Only reproduce the lines from the line containing "The image size is (866, 672)." onward, exactly, through the final line of the data below.

◇ ◇ ◇

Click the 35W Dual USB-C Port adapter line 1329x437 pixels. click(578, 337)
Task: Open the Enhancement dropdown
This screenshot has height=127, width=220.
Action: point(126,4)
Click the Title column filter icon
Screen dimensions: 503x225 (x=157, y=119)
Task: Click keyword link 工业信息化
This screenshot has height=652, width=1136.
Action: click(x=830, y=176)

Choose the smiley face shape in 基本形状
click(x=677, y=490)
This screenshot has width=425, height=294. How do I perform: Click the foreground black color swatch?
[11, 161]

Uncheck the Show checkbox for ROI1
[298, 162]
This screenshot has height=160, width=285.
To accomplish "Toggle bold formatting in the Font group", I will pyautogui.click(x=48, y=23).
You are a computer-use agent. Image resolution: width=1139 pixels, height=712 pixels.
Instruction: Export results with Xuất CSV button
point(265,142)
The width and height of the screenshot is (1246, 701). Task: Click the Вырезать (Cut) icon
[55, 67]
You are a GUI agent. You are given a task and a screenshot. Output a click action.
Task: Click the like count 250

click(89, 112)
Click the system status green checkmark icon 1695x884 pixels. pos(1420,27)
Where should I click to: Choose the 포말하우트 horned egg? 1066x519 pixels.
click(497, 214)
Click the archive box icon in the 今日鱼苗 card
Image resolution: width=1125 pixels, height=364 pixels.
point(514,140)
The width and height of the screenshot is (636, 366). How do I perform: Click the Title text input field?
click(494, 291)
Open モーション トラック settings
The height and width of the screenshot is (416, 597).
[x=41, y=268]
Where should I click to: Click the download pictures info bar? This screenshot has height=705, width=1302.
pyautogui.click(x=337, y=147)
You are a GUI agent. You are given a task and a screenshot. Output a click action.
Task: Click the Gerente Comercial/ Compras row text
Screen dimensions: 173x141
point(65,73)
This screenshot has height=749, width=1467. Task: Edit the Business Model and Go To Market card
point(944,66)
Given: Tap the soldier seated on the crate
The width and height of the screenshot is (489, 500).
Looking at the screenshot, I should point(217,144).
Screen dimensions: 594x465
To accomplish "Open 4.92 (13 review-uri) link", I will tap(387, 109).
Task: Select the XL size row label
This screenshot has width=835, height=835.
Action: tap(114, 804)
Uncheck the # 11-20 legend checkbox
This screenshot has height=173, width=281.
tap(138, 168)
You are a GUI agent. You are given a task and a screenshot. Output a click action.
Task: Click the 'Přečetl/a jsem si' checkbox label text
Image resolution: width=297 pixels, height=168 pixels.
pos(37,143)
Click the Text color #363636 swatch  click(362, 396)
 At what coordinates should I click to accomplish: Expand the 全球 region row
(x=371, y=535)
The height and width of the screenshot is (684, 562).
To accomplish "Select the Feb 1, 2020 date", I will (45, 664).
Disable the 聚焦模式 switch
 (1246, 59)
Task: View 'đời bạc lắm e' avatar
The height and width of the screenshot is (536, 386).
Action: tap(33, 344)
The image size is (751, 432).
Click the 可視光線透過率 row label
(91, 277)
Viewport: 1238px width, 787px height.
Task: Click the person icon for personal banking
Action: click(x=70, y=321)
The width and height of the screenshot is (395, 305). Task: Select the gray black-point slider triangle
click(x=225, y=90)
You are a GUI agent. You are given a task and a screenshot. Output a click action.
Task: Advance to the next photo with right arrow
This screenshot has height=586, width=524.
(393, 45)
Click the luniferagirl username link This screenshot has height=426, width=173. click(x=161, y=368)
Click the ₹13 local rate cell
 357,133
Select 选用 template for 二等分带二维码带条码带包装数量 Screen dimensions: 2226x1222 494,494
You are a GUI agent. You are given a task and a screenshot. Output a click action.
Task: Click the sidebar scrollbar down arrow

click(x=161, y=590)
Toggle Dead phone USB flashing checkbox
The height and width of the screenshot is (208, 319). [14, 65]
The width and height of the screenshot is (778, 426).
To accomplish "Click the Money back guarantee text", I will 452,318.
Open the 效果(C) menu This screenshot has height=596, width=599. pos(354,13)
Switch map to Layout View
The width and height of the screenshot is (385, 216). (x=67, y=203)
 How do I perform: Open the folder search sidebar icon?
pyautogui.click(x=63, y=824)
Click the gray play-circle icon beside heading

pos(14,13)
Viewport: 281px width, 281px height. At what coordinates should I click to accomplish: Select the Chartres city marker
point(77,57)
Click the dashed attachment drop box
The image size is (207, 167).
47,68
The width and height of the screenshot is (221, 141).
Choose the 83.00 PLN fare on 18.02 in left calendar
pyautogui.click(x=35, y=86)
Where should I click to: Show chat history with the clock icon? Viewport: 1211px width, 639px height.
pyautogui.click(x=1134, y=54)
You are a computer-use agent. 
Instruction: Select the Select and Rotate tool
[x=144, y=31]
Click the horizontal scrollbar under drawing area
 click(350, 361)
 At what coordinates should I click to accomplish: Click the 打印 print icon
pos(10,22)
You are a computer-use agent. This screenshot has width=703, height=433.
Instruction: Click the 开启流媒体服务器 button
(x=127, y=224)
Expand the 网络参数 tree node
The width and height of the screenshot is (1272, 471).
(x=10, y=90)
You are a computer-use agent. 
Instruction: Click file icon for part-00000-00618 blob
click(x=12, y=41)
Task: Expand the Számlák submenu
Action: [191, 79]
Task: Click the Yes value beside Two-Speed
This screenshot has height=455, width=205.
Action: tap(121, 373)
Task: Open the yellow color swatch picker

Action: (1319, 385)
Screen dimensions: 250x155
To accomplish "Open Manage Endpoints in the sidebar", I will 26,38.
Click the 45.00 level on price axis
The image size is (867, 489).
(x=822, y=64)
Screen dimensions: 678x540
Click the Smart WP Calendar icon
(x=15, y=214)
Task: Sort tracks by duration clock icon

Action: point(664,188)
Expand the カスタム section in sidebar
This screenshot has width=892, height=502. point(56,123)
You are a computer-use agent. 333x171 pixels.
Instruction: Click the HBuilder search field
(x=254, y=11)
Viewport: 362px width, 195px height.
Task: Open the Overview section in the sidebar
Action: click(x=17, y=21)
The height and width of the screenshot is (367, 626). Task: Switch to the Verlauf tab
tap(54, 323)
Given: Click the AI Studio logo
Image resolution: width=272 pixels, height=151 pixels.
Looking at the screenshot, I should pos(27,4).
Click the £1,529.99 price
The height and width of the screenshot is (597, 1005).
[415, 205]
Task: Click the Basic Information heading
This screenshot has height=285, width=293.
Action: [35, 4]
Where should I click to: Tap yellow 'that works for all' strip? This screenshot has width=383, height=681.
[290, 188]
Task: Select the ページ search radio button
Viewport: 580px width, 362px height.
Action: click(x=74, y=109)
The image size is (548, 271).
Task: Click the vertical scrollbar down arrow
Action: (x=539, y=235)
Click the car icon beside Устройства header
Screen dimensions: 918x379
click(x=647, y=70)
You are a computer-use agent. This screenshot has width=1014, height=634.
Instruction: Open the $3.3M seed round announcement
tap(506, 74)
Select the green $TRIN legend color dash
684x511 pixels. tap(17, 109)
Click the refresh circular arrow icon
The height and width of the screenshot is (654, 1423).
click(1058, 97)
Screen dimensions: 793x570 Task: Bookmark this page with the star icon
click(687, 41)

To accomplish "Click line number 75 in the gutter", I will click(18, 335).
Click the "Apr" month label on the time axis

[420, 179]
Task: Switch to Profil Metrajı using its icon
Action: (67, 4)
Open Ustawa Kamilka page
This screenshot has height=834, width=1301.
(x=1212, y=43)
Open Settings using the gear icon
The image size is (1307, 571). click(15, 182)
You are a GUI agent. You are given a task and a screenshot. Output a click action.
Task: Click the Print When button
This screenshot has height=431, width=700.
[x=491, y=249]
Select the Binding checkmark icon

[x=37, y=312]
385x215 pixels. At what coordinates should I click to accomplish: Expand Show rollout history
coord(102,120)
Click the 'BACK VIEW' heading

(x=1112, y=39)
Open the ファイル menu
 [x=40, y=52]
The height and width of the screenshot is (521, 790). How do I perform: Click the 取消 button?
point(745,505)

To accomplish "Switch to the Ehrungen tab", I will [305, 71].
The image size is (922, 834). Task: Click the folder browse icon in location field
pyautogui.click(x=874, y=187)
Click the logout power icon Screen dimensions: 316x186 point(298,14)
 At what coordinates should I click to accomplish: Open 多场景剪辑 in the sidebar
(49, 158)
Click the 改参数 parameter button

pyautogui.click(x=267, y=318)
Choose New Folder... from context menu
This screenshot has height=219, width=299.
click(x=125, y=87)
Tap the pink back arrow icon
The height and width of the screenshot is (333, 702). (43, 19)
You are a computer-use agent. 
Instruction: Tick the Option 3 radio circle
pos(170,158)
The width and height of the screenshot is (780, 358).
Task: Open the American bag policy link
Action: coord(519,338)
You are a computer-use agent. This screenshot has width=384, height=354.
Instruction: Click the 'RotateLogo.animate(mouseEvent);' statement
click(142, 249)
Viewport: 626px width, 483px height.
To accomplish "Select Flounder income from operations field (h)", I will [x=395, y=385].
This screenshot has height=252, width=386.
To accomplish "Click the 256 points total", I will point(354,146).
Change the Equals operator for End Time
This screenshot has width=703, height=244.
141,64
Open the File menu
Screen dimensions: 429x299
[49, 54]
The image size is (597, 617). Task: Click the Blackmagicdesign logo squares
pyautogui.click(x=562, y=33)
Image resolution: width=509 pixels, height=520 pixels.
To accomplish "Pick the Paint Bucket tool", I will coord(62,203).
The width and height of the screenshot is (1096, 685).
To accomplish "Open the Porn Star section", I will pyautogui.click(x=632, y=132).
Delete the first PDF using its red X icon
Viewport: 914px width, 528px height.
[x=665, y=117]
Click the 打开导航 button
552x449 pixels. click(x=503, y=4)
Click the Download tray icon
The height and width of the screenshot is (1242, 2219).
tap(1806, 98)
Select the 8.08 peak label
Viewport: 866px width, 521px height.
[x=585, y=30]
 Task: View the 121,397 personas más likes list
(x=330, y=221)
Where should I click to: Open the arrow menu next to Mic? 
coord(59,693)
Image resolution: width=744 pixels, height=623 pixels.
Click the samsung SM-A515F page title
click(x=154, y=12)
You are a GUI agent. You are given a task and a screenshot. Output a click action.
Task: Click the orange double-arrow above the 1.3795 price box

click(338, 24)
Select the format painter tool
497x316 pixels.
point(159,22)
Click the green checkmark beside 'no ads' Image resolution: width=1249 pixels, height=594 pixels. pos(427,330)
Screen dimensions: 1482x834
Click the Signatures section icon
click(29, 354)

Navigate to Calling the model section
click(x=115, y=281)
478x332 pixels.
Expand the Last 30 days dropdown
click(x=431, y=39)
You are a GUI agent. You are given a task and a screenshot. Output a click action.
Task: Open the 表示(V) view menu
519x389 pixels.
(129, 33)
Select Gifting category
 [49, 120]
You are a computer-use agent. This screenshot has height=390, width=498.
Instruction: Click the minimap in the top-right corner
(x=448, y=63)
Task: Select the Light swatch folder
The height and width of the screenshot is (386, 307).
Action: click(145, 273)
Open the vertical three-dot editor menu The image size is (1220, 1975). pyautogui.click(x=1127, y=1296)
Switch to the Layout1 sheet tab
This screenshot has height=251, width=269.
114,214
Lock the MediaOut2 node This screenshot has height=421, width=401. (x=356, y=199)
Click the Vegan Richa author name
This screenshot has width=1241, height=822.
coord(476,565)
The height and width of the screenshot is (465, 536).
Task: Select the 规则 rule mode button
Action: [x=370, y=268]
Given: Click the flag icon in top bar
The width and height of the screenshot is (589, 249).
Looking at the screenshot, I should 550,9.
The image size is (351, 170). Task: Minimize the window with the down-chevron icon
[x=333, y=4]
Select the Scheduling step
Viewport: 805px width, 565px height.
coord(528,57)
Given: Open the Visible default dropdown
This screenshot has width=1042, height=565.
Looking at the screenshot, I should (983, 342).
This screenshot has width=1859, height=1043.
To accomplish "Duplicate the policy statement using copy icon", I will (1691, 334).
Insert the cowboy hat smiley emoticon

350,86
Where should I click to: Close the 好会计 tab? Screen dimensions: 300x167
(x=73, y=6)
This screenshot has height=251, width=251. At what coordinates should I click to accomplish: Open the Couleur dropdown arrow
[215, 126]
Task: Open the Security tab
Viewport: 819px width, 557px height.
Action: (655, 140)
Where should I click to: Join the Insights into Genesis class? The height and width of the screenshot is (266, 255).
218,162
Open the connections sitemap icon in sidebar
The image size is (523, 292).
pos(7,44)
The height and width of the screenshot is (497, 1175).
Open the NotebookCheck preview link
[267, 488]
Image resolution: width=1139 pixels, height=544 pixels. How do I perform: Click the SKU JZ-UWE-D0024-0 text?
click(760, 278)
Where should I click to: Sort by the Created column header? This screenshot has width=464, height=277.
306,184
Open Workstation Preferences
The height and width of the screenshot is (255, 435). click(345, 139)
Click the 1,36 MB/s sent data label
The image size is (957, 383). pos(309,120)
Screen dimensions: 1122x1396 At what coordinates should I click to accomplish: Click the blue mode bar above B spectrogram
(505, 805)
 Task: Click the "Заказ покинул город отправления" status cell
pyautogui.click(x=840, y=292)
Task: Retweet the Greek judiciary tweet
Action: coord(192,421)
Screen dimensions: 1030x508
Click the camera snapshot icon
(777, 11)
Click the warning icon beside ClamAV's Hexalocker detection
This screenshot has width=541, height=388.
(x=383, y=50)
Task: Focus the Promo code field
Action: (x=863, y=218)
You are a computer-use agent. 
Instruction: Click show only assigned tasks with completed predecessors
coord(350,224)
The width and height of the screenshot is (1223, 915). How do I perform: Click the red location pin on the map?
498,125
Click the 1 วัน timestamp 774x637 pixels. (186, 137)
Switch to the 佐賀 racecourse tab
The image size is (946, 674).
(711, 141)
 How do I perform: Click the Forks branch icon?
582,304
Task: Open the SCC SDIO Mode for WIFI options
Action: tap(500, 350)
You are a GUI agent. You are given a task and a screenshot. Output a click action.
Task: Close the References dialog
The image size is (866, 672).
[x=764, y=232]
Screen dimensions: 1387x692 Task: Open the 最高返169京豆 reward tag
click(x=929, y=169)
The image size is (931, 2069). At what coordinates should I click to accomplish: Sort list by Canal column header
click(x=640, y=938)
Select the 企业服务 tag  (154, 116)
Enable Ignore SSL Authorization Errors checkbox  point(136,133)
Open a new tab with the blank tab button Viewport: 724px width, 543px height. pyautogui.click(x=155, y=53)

◇ ◇ ◇

Solution below:
The image size is (866, 672).
[x=764, y=232]
Screen dimensions: 1387x692 Task: Open the 最高返169京豆 reward tag
click(x=929, y=169)
The image size is (931, 2069). At what coordinates should I click to accomplish: Sort list by Canal column header
click(x=640, y=938)
Select the 企业服务 tag  (154, 116)
Enable Ignore SSL Authorization Errors checkbox  point(136,133)
Open a new tab with the blank tab button Viewport: 724px width, 543px height. pyautogui.click(x=155, y=53)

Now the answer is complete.